In the words of Jagdish Bhagwati (pdf):
familiarity breeds contempt but contempt does not breed familiarity.
As is sadly typical of much of humanities academe, they were not going to let their contempt for capitalism encourage them to become genuinely informed about it. Capitalism is evil, so naturally it is also naturally racist and naturally corrupt. (In fact, actually existing socialism was and is far more pervasively corrupt precisely because it creates such huge and pervasive value in official discretion: corruption being the market for official discretions.)
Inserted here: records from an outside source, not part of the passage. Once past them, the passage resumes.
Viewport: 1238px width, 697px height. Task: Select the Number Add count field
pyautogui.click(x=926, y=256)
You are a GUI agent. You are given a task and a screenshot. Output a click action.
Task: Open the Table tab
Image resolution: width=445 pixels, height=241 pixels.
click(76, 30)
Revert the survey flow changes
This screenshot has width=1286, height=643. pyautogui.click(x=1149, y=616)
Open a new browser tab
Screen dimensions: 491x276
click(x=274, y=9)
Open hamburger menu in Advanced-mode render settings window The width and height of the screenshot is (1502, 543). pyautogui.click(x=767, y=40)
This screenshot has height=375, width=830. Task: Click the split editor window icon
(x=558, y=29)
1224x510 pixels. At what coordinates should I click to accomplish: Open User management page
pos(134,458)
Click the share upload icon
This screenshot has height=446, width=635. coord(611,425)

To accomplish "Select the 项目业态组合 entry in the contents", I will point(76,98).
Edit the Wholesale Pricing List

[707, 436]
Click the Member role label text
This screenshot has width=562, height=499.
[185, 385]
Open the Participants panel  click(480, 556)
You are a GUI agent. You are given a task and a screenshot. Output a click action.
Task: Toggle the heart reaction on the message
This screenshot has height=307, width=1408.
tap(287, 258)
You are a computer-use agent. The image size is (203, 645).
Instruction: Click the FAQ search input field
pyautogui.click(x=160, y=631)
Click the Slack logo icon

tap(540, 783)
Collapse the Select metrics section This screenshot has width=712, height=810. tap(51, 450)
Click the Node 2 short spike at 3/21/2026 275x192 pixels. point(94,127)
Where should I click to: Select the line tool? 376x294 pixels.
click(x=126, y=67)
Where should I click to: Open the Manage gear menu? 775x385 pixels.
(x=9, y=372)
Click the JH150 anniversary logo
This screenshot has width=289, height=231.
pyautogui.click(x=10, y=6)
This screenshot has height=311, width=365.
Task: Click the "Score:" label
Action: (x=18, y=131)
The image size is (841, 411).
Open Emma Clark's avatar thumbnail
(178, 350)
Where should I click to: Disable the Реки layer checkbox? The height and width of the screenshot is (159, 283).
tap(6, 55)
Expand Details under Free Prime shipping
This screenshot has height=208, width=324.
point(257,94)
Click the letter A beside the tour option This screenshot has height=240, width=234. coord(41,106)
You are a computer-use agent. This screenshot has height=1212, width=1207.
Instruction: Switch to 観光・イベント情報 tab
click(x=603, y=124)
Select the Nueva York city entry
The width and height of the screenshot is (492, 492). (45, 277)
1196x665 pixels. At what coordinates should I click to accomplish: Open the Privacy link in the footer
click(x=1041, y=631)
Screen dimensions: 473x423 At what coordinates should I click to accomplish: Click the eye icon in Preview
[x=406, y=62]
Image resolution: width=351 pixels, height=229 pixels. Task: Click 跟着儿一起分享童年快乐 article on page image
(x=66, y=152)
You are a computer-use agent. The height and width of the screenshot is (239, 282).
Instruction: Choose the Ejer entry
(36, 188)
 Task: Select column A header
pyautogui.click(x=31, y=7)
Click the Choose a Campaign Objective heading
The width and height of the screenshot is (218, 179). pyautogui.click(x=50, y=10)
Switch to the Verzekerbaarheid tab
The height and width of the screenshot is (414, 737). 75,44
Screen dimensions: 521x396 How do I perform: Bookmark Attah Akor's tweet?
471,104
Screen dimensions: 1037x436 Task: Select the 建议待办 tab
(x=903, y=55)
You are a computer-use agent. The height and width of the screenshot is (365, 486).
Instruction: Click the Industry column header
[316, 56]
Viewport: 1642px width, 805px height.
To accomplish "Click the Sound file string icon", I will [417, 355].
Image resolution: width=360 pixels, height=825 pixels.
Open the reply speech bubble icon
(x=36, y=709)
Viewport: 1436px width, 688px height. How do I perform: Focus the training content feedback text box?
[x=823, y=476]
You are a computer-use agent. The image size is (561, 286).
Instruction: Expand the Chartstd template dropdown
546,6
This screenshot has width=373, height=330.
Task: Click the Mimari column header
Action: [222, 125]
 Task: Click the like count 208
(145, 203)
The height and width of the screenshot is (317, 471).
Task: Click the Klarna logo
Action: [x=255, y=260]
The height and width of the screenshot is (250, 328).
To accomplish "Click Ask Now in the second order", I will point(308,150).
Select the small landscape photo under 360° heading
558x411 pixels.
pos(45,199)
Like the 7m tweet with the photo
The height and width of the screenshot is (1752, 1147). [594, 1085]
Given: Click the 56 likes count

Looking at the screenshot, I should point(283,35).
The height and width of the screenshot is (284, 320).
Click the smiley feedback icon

But ease of application is central to the appeal of status-through-attitudes. It requires no sacrifice of time, money or any annoying humility: particularly not the humility in the face of evidence, as it does not even require truth. Merely have the right attitudes, and you are a member of the moral elite. (Anyone who thinks much of contemporary academe would not prefer to be flattered than informed hasn’t been paying attention.) Used in such a way, the cry of "racist!", like racism itself, becomes a relief from the burdens of moral universalism, extending from words to who gets jobs, access to media, grants, etc.

Indeed, a pervasive intellectual dishonesty sets in. I have seen the pattern too often. Not matter how careful and specific the original formulation, dissenting arguments are simplified and misrepresented because dissent cannot be allowed to be reasonable, let alone correct, because it undermines the status-use of what is being dissented from.

One ends up with a humanities academy large sections of which do not serve truth, still less the society around it, with its “intellectual capital” being profoundly debased for self-serving purposes. In Camille Paglia’s words:
the humanities have destroyed themselves over the past 30 years…Through an obsession with European jargon and a shallow politicization of discourse, the humanities have imploded.
Such a humanities academy thereby becomes increasingly a bad investment for the society that is currently taxed to pay for it. (Even without considering rising prices or bloating in the pay and number of administrators.) This is not a stable situation. Either the society will begin to seriously notice, and stop paying (either through loss of students or budget cuts or both: which may lead to improved behaviour) or, as is much less likely, a widening pattern of cognitive failure will lead to the social order’s stagnation, even eventual collapse. (Which the Islamists would only be too happy to be the fortunate heirs of.)

Racism is a real evil. One of the sins of so over-using the cry of “racist!” as a device for shutting down dissent is precisely that it belittles a genuine evil. It also poisons public debate and intellectual discourse. Enough already.